We rode over to the touristy harbor and walked our bikes along a narrow wood deck winding past the glistening water and fancy white boats, stopped at a window for Cuban coffee, had a late lunch at Pepe’s (excellent oysters ,cooked 3 ways, famous keys pink shrimp, superb blackened yellowish sandwich and delicious coconut cream pie. Pepe’s claim to fame is as the oldest restaurant here. We enjoyed sitting on the shady brick patio.

Oysters at Pepe’s
In the afternoon, we peddled through the classy Truman Annex neighborhood to Fort Zachary Taylor State Park, which has one of the most gorgeous beaches I’ve been on – small, sandy coves with dark blue water and birds perched atop rock outcroppings, a soft sandy pristine beach lined with shady pine trees, cool but not cold water, calm water with no real waves, a small crowd.
For dinner, we at beachside at Salute, sitting on the open air back patio under a full moon, in a festive casual open air space, with neighborhood kids occasionally walking their bikes by on the dark trail through the sand, past a volleyball net.

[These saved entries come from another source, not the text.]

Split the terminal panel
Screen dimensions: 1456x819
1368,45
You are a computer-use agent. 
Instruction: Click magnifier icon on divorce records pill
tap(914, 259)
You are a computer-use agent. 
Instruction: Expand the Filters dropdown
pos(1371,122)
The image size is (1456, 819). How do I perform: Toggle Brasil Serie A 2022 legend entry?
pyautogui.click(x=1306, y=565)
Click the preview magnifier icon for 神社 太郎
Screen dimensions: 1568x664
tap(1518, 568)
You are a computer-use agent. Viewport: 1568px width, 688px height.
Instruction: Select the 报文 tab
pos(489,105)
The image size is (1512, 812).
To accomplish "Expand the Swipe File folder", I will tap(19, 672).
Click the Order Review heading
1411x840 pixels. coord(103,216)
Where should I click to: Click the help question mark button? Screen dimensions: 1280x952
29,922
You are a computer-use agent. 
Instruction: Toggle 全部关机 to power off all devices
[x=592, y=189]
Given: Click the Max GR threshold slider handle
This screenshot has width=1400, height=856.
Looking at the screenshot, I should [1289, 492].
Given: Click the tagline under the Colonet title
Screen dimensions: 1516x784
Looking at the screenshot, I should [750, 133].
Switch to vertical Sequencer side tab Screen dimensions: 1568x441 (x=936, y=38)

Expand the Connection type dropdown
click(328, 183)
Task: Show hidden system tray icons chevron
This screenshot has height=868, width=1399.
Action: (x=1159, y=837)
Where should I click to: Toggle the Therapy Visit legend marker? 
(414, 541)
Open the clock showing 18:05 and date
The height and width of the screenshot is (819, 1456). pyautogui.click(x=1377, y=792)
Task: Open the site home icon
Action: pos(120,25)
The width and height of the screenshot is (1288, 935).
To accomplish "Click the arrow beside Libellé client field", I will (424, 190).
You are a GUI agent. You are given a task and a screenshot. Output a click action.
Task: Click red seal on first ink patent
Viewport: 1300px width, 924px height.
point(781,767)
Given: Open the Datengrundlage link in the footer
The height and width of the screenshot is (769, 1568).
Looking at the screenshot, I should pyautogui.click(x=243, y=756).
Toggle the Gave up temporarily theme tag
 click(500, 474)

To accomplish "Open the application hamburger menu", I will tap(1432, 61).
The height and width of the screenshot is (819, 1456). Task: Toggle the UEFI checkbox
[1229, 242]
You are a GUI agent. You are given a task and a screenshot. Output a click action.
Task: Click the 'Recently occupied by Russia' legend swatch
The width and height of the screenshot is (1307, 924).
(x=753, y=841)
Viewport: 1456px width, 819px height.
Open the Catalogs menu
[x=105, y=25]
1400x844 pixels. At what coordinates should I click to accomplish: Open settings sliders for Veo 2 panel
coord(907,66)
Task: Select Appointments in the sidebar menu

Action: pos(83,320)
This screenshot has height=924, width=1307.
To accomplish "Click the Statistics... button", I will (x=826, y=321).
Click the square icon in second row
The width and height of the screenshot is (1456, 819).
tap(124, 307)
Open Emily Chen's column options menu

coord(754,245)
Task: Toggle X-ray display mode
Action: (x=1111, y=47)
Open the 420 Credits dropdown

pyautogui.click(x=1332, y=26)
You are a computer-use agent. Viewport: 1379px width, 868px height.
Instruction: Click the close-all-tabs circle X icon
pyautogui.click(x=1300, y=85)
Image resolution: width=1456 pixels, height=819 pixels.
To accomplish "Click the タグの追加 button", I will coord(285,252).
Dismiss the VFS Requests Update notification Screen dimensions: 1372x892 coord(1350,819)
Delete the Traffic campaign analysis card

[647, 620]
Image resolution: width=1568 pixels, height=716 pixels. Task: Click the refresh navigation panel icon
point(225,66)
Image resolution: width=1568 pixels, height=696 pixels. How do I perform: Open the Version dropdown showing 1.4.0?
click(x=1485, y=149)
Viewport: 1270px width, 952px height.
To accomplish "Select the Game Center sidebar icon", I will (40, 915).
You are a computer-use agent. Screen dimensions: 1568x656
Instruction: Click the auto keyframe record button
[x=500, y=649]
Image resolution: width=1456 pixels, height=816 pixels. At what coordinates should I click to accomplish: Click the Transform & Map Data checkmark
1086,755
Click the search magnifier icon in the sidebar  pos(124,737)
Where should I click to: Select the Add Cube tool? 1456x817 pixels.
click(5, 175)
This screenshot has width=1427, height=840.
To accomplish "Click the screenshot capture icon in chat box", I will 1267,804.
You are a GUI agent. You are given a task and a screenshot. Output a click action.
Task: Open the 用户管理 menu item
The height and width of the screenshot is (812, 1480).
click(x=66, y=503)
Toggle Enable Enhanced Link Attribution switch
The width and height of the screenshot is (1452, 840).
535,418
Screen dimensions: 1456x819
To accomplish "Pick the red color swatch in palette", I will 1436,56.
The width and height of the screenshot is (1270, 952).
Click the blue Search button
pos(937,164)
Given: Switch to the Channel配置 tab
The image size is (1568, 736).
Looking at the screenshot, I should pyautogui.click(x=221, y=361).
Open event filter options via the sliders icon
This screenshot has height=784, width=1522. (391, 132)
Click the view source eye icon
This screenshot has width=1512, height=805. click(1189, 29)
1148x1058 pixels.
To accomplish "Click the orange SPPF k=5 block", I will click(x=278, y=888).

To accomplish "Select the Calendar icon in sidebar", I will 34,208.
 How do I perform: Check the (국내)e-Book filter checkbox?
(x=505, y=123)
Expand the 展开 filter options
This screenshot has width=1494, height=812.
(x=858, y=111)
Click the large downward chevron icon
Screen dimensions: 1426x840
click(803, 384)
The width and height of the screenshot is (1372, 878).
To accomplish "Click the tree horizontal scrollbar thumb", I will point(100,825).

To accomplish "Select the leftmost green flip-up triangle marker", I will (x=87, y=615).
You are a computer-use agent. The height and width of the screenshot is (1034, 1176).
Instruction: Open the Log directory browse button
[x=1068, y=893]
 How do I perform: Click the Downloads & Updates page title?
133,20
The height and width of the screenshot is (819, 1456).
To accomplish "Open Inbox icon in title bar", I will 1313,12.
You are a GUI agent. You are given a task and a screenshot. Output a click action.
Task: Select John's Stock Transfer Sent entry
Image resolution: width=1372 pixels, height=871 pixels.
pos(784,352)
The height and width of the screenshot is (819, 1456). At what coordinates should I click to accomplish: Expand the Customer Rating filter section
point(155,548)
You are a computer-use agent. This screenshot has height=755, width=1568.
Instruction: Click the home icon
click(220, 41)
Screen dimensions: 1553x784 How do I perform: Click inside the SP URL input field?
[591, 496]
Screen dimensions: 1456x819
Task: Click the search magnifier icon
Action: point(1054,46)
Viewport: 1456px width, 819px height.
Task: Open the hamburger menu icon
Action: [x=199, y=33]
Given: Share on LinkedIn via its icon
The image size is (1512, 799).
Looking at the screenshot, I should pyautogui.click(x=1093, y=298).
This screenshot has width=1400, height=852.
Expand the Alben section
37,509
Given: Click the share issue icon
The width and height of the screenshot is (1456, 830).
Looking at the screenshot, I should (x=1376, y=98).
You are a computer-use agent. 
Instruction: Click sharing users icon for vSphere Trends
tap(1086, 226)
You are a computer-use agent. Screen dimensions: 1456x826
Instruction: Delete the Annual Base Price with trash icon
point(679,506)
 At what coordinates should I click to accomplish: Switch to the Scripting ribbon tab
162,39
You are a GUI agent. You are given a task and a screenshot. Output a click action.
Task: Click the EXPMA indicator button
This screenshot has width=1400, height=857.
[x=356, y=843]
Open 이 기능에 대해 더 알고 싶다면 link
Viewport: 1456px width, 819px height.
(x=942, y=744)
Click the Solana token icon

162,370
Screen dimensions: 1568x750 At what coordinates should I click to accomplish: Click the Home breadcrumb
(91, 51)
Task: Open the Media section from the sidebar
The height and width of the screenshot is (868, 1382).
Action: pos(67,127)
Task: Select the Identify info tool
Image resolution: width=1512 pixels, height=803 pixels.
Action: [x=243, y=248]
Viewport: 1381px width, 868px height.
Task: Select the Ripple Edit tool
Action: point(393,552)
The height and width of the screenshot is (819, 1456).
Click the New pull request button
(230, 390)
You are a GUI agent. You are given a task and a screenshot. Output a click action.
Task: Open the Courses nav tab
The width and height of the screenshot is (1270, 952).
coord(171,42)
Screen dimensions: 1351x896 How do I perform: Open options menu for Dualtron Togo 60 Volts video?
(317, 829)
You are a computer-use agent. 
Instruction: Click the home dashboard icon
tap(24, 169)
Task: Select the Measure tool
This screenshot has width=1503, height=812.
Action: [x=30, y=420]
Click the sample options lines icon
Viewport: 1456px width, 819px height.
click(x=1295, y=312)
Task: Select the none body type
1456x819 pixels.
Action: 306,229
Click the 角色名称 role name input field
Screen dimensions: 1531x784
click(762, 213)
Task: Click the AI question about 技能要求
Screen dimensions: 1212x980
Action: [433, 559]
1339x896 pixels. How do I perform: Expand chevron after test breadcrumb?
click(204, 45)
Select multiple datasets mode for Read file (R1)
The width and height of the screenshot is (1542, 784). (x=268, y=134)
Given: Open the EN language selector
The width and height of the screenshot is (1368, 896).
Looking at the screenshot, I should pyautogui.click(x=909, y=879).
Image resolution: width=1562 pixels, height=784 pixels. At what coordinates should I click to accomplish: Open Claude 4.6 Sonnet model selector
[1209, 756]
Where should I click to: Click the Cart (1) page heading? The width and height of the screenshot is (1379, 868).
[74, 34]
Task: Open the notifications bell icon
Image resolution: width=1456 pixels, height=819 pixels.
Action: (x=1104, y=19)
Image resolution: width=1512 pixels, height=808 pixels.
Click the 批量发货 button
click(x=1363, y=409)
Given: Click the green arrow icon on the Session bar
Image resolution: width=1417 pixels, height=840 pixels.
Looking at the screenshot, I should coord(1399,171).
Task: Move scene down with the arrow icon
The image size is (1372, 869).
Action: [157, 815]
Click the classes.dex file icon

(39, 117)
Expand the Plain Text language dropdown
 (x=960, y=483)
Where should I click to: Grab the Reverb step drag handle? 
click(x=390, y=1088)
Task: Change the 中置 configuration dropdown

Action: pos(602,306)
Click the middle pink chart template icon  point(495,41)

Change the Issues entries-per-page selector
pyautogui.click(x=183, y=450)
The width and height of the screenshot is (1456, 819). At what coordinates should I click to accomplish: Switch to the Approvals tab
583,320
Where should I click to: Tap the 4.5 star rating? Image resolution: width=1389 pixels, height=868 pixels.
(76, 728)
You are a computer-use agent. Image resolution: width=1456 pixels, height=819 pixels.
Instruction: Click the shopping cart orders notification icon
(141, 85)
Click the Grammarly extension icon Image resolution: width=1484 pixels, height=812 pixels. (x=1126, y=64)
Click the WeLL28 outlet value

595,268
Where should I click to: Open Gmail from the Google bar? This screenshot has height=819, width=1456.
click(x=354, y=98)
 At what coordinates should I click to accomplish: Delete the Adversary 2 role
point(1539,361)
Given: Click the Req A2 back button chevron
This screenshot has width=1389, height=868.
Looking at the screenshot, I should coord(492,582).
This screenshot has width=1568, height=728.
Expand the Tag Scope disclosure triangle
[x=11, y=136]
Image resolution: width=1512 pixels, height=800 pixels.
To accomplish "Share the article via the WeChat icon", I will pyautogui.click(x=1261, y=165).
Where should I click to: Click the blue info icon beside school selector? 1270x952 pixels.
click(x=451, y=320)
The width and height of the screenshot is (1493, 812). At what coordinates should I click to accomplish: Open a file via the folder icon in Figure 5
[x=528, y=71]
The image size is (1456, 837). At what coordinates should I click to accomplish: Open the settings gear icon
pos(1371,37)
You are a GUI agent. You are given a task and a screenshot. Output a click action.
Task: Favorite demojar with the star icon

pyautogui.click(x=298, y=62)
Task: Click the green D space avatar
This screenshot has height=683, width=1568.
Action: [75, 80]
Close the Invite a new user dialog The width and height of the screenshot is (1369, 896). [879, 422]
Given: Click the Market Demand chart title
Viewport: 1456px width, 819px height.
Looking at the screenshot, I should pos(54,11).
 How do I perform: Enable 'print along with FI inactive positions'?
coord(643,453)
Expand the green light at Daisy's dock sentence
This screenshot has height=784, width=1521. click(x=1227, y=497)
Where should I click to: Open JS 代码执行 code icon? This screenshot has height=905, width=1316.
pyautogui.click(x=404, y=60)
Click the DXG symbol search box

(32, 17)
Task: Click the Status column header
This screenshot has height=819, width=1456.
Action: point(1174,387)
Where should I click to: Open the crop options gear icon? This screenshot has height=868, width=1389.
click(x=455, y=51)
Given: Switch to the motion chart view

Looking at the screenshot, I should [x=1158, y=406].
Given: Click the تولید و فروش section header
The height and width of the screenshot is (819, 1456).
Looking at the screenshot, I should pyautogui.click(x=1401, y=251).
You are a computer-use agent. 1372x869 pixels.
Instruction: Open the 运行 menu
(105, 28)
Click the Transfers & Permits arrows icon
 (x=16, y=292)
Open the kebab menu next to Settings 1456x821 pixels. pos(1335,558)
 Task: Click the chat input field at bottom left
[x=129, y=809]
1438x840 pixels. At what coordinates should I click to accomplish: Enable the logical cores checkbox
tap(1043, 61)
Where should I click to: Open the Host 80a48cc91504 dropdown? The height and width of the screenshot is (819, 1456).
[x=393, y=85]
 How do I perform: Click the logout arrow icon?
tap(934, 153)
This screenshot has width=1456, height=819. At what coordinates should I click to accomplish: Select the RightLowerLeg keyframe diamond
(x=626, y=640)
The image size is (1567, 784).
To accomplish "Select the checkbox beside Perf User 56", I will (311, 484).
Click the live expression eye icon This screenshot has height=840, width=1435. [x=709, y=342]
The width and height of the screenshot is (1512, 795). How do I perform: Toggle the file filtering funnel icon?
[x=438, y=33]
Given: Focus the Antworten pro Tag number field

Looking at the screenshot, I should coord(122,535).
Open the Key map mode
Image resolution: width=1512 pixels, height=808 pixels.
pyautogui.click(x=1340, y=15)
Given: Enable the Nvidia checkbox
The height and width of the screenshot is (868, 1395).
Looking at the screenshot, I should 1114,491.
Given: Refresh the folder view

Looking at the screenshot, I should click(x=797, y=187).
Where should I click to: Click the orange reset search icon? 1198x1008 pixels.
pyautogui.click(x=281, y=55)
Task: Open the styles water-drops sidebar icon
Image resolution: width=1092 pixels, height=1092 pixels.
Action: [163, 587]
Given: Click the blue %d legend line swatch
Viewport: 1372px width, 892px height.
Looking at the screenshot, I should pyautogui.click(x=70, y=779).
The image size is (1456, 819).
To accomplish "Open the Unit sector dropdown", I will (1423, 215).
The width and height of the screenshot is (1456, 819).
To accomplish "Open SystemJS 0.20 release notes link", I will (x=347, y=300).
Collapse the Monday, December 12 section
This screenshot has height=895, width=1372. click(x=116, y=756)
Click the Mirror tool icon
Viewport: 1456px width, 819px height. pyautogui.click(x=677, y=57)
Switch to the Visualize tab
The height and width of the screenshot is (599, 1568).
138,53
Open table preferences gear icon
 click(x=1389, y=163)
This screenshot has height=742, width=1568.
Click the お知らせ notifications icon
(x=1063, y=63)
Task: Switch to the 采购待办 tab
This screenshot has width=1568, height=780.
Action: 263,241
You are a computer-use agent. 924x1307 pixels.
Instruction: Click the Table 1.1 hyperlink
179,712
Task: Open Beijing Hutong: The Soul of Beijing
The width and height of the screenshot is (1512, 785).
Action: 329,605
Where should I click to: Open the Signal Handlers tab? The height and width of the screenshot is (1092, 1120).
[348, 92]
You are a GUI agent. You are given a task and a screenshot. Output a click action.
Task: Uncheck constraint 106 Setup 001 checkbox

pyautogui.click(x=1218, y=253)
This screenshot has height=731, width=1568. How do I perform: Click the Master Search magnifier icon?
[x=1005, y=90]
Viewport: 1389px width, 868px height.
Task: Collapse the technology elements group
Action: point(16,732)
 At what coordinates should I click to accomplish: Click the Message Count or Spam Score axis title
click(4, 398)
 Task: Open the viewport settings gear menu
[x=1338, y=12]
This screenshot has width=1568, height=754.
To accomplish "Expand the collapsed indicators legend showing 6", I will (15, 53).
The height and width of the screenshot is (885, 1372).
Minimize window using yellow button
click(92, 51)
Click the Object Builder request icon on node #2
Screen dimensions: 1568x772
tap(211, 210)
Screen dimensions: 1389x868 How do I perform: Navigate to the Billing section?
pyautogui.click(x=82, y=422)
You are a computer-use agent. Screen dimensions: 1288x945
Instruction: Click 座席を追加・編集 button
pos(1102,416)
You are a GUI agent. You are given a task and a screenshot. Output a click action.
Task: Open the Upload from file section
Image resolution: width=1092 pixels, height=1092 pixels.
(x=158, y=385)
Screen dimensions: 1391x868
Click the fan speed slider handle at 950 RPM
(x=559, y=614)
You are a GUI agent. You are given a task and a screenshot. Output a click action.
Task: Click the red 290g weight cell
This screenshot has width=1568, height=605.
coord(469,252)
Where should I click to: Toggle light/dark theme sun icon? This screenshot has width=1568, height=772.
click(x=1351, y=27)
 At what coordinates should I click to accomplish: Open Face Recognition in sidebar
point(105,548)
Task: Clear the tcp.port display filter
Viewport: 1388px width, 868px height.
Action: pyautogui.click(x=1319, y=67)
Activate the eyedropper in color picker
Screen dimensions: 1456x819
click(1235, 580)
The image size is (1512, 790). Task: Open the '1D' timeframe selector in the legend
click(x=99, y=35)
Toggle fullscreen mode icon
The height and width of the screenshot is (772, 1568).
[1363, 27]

More delicious seafood plucked from the ocean nearby cold stone crab claws, grilled yellowtail snapper atop spinach with a light lemon cream sauce, grilled grouper with a light red pepper sauce, key lime pie topped by several inches of airy merengue. Riding back through town on our bikes (small bike lights flashing) was such a treat, breezing along quiet residential streets and much rowdier com
commercial drags, a slight wind at our backs, soaking it all in.

At the marina
Back at The Speakeasy Inn, we tried some complimentary rum and fruit juice drinks. Not my thing ( I have stuck primarily to lemonade and limeade here, unlike most visitors, many of whom appeared drunk or buzzed as they walked by as as we sat on the front porch in white wicker chairs. EXcellent people watching, as promised.